Working data
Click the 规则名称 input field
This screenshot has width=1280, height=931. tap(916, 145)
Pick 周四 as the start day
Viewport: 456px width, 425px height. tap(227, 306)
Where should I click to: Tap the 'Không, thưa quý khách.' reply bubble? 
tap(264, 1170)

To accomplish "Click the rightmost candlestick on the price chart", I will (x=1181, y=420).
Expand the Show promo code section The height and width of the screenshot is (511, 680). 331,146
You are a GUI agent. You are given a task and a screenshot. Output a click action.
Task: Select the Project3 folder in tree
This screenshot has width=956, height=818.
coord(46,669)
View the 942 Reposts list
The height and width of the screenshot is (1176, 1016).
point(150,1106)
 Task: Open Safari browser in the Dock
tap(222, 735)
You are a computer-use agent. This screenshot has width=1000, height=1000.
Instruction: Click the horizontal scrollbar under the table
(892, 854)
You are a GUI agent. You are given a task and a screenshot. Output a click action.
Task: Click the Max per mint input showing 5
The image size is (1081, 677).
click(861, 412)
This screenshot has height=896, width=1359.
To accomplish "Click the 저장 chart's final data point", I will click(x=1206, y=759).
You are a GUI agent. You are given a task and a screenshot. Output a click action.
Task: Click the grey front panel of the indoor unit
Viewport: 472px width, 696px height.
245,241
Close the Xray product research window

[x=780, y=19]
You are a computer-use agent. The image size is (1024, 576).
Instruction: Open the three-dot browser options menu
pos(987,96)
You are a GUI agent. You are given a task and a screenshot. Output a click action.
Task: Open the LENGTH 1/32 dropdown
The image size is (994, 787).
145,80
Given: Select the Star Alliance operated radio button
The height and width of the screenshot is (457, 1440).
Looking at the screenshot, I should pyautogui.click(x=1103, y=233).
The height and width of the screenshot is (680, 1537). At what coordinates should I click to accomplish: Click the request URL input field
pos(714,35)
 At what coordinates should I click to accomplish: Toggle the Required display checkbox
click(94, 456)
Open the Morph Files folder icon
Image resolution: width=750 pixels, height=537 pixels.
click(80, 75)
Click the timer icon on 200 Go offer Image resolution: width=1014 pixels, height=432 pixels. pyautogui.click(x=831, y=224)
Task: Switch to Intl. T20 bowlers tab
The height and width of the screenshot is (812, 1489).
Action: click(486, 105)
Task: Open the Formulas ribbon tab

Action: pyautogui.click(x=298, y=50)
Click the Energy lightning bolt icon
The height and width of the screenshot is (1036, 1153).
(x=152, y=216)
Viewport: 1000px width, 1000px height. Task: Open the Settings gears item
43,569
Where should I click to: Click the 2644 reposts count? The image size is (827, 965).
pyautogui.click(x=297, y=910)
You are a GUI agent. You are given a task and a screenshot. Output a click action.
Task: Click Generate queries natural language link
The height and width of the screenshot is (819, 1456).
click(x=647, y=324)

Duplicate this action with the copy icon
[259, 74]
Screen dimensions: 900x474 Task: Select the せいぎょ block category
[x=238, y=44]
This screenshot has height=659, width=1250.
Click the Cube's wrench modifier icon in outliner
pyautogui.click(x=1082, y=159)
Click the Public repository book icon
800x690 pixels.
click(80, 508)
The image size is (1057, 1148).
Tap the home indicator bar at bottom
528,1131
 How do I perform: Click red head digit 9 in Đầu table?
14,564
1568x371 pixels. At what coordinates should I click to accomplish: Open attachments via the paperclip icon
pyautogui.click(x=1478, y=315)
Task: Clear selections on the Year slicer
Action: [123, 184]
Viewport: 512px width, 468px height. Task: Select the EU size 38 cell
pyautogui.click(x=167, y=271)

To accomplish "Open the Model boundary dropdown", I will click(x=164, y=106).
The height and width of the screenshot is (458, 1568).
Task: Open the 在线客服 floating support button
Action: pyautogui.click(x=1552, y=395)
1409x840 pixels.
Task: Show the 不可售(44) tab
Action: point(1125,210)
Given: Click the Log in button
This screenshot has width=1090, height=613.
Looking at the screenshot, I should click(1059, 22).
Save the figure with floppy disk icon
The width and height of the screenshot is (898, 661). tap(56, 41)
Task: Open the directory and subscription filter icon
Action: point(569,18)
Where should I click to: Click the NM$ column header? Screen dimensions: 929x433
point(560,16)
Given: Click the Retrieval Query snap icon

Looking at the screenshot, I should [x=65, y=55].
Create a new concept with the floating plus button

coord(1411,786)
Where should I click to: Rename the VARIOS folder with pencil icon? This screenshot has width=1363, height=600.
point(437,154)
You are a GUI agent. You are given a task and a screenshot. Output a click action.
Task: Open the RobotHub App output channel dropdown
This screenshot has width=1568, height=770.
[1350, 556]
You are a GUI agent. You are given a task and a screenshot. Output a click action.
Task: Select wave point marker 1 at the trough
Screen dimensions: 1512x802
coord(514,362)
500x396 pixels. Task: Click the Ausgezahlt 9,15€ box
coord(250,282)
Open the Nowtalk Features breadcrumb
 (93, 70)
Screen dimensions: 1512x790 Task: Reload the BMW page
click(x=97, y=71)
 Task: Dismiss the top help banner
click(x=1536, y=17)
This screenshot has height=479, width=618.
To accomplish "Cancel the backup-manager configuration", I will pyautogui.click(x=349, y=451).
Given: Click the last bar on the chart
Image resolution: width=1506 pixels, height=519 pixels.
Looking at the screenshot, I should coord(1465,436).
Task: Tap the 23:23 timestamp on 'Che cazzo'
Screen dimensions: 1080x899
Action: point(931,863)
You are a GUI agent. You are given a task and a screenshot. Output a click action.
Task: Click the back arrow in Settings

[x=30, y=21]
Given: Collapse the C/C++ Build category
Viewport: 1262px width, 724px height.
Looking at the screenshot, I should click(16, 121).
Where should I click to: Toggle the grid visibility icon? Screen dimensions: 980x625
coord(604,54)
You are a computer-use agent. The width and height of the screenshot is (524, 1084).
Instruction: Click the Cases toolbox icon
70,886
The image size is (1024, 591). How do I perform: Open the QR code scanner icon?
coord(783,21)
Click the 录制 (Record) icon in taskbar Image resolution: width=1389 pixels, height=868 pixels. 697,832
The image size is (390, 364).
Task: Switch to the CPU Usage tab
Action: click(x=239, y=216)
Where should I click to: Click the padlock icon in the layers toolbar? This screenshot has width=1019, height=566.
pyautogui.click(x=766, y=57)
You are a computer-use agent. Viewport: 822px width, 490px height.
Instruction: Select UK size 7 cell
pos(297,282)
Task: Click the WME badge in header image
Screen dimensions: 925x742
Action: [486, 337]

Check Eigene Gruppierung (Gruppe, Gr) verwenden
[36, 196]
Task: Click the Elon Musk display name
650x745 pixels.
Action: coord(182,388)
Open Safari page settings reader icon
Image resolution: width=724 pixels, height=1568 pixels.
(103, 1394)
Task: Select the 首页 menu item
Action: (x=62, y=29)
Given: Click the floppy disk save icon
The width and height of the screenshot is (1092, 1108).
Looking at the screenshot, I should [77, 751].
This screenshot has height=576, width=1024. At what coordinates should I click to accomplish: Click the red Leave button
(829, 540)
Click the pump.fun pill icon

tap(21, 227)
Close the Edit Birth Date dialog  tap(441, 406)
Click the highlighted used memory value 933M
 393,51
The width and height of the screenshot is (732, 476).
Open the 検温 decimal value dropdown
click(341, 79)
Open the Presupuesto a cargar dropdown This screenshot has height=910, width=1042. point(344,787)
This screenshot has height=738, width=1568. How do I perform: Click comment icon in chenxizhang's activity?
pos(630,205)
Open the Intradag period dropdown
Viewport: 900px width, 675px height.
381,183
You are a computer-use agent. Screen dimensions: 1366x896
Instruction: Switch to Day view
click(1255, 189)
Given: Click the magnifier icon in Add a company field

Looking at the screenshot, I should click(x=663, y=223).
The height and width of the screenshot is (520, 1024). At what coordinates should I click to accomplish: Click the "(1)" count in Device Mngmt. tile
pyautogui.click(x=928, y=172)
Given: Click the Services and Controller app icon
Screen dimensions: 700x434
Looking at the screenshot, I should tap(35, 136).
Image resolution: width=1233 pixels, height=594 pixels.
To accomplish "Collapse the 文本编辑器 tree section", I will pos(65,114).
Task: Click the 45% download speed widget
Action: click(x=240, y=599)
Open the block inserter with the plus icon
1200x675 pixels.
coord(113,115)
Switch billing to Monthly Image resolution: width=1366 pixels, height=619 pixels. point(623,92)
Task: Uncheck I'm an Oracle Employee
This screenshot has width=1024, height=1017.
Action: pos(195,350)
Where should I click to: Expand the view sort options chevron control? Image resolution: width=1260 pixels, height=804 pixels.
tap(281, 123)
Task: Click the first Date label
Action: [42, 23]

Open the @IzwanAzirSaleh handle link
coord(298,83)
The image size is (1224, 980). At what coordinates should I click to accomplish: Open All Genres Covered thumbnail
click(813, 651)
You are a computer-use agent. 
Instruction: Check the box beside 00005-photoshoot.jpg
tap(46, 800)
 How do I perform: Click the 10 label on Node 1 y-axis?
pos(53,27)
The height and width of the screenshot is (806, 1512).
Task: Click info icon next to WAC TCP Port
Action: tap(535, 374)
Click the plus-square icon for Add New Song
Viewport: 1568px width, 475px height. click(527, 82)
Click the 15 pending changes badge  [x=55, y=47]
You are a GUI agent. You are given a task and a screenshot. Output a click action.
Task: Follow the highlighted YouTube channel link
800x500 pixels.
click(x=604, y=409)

Work instruction
Leave out every line ahead of the one containing "Given: Click the magnifier" and print the rest of the listing exactly.

Task response
Given: Click the magnifier icon in Add a company field

Looking at the screenshot, I should click(x=663, y=223).
The height and width of the screenshot is (520, 1024). At what coordinates should I click to accomplish: Click the "(1)" count in Device Mngmt. tile
pyautogui.click(x=928, y=172)
Given: Click the Services and Controller app icon
Screen dimensions: 700x434
Looking at the screenshot, I should tap(35, 136).
Image resolution: width=1233 pixels, height=594 pixels.
To accomplish "Collapse the 文本编辑器 tree section", I will pos(65,114).
Task: Click the 45% download speed widget
Action: click(x=240, y=599)
Open the block inserter with the plus icon
1200x675 pixels.
coord(113,115)
Switch billing to Monthly Image resolution: width=1366 pixels, height=619 pixels. point(623,92)
Task: Uncheck I'm an Oracle Employee
This screenshot has width=1024, height=1017.
Action: pos(195,350)
Where should I click to: Expand the view sort options chevron control? Image resolution: width=1260 pixels, height=804 pixels.
tap(281, 123)
Task: Click the first Date label
Action: [42, 23]

Open the @IzwanAzirSaleh handle link
coord(298,83)
The image size is (1224, 980). At what coordinates should I click to accomplish: Open All Genres Covered thumbnail
click(813, 651)
You are a computer-use agent. 
Instruction: Check the box beside 00005-photoshoot.jpg
tap(46, 800)
 How do I perform: Click the 10 label on Node 1 y-axis?
pos(53,27)
The height and width of the screenshot is (806, 1512).
Task: Click info icon next to WAC TCP Port
Action: tap(535, 374)
Click the plus-square icon for Add New Song
Viewport: 1568px width, 475px height. click(527, 82)
Click the 15 pending changes badge  [x=55, y=47]
You are a GUI agent. You are given a task and a screenshot. Output a click action.
Task: Follow the highlighted YouTube channel link
800x500 pixels.
click(x=604, y=409)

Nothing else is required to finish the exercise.